As the Cubs and White Sox play their annual Crosstown Showdown, they’re nearly at opposite ends of the offensive spectrum. Through Sunday, the Sox were second in the majors with 163 runs scored and the Cubs 27th with 112. American League teams are higher-scoring because of the designated hitter, but the Cubs were 13th out of 15 teams in the no-DH National League.

One goal of advanced metrics is to understand how much each player contributes to team runs. That means restricting statistical models to individual achievements. Looking at the ‘‘runs’’ column on a stat sheet will tell you something about the player who scored, but it won’t tell you anything about the teammates who advanced him on the bases and drove him in.

Individual stats such as batting average don’t tell enough about a player. So metrics such as value over replacement player, WAR, base runs, equivalent average and runs created take in multiple facets of offense. We know they work because they correlate to team runs better than traditional stats do.

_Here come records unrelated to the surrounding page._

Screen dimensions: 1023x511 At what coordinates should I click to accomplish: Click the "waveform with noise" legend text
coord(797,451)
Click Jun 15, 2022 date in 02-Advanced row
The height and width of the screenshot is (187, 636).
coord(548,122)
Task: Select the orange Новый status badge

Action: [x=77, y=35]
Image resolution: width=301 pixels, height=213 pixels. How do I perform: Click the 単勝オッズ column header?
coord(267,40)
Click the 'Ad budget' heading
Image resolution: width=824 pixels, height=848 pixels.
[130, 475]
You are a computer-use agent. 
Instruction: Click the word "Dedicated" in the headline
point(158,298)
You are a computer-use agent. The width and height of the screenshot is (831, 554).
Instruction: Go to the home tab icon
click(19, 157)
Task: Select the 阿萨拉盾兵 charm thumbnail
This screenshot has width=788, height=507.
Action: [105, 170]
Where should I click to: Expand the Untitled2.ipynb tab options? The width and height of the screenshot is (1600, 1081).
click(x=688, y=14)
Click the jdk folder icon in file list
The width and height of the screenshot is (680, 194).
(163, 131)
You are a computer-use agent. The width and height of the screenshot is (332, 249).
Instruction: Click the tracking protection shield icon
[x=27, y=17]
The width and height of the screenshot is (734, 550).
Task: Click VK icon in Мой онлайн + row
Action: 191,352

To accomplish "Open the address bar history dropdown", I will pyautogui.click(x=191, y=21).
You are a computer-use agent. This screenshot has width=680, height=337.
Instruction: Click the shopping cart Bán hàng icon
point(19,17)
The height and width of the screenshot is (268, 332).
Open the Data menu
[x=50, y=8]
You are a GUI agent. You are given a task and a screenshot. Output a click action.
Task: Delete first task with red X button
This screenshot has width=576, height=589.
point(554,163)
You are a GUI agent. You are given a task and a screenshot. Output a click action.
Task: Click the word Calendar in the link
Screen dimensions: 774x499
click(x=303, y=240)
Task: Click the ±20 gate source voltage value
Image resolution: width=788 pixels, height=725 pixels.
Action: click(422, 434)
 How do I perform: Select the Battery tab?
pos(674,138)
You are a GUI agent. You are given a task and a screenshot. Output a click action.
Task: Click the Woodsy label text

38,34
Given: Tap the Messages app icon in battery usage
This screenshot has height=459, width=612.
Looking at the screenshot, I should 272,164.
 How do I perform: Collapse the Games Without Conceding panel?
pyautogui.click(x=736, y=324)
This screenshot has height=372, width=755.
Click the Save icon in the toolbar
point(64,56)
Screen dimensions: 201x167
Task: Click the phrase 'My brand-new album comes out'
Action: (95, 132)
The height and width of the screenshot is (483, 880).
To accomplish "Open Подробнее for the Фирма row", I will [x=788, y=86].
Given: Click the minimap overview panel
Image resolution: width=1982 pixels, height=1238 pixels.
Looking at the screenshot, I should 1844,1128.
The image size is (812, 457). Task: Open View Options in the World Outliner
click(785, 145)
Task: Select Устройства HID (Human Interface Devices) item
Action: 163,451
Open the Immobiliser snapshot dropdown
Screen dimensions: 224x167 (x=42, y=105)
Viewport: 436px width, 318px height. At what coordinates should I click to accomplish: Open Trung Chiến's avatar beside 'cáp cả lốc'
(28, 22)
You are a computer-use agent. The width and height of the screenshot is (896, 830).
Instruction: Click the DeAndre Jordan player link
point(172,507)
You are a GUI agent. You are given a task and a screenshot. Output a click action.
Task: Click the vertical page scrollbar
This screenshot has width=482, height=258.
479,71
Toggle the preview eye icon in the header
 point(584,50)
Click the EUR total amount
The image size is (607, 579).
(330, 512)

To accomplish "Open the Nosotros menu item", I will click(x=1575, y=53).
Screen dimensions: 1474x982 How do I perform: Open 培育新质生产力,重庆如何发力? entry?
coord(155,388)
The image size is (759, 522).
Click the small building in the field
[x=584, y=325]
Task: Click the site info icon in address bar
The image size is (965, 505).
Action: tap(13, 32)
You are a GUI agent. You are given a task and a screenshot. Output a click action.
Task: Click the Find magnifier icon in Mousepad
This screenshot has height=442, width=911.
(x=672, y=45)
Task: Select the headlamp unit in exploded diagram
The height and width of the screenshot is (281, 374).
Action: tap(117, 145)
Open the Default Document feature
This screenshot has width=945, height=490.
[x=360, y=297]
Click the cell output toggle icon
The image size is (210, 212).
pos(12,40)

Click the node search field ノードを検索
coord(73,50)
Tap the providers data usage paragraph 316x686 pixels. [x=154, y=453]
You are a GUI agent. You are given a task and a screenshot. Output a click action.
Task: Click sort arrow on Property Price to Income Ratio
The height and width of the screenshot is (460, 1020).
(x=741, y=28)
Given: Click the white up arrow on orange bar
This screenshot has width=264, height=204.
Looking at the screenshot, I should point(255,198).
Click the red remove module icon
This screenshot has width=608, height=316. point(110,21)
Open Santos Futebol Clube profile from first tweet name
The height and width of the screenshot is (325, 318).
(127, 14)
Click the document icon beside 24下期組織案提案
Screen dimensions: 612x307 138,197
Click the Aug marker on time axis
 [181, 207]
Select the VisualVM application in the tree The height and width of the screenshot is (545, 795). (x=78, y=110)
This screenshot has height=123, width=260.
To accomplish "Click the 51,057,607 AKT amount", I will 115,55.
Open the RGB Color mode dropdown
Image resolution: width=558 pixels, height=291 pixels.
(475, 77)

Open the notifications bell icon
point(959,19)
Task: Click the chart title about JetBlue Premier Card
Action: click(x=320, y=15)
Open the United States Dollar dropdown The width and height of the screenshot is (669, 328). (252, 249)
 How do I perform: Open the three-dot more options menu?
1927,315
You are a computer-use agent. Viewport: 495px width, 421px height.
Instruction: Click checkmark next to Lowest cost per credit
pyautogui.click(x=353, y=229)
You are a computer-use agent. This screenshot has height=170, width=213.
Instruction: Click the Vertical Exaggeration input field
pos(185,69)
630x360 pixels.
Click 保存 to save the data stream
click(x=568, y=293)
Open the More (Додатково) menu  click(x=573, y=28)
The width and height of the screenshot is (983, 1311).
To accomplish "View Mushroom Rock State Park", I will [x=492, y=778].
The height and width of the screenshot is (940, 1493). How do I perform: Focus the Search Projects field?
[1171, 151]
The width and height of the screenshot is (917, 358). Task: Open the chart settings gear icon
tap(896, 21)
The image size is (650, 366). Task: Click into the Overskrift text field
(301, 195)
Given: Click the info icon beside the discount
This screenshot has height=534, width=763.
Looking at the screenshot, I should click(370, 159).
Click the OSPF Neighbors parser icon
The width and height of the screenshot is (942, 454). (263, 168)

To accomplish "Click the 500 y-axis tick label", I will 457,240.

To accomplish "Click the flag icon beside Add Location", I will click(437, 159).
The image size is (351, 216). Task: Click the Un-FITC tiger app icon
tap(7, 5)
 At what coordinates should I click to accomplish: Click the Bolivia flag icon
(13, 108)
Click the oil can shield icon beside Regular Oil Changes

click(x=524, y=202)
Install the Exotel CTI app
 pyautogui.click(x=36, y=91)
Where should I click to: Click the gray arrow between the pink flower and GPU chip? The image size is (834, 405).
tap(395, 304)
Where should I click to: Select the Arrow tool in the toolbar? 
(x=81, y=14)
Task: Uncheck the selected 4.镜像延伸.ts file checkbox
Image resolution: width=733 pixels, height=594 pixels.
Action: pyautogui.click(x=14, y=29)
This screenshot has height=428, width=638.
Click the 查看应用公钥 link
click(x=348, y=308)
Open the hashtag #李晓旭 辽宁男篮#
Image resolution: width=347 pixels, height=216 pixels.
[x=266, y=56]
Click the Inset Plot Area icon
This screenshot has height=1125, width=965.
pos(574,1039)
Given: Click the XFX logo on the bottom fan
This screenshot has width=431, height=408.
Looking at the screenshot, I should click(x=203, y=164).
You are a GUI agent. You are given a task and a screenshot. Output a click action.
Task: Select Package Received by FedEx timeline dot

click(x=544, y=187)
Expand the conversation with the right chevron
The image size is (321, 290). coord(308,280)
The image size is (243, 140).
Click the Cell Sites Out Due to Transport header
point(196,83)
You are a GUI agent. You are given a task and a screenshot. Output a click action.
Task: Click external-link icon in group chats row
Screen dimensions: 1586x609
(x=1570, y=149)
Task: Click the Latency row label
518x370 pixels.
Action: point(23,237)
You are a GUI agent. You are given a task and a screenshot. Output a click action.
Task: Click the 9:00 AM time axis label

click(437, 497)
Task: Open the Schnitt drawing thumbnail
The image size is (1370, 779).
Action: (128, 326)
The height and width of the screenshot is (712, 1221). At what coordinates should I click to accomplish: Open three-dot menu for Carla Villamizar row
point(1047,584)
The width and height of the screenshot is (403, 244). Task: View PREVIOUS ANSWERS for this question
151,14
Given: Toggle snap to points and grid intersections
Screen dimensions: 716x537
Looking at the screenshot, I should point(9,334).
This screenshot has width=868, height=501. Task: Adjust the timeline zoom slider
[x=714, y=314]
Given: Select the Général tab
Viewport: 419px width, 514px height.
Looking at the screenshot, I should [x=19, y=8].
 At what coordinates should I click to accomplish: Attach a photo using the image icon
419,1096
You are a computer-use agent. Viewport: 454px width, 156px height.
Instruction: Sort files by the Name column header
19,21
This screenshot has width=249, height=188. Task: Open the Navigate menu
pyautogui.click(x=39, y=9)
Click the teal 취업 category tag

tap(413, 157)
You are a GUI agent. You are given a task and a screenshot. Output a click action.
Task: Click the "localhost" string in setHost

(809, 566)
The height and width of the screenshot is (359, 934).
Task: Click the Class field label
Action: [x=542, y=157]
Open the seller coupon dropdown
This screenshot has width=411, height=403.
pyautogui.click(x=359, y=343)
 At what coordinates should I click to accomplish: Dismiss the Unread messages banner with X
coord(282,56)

Take runs created, for example. It’s expressed in runs, so it makes for an easy comparison. The formula looks complicated: RC = (H + BB - CS + HBP - GIDP) x (TB + (.26 x (HBP + BB - IBB)) + (.52 x (SH + SF + SB))), all divided by plate appearances. But you don’t have to do the arithmetic. RC is among the metrics listed at Baseball-Reference.com.

Through Sunday, the Sox had 163 runs created, right on their total of 163 runs scored. If you take it by individuals, you can start with 25 runs created for Jose Abreu, then read through the roster to 21 for Alexei Ramirez, 20 each for Adam Dunn and Dayan Viciedo, 14 each for Tyler Flowers and Adam Eaton and so on until every player is accounted for. The total is 163.

That all the individuals’ runs created yield a total so near team runs indicates RC is giving us a meaningful basis for comparison. Take Ramirez out of the Sox’ lineup, and you need to replace something very close to 21 runs through 32 games.

What about the Cubs? They had 116 runs created through 29 games, four more than their 112 runs scored. By individual, Anthony Rizzo was the Cubs’ leader with 24 runs created. He was followed by Emilio Bonifacio with 18, Starlin Castro with 15 and Welington Castillo with 13.

The real world is always more complex than any statistical model, and unusual, unrepeatable streaks of clutch hitting, opponents’ errors and a touch of luck will mean advanced metrics don’t quite reach 100 percent correlation with runs scored. But the advanced metrics come a lot closer than traditional stats, and analysts and ballclubs alike know the metrics are real indicators of player value.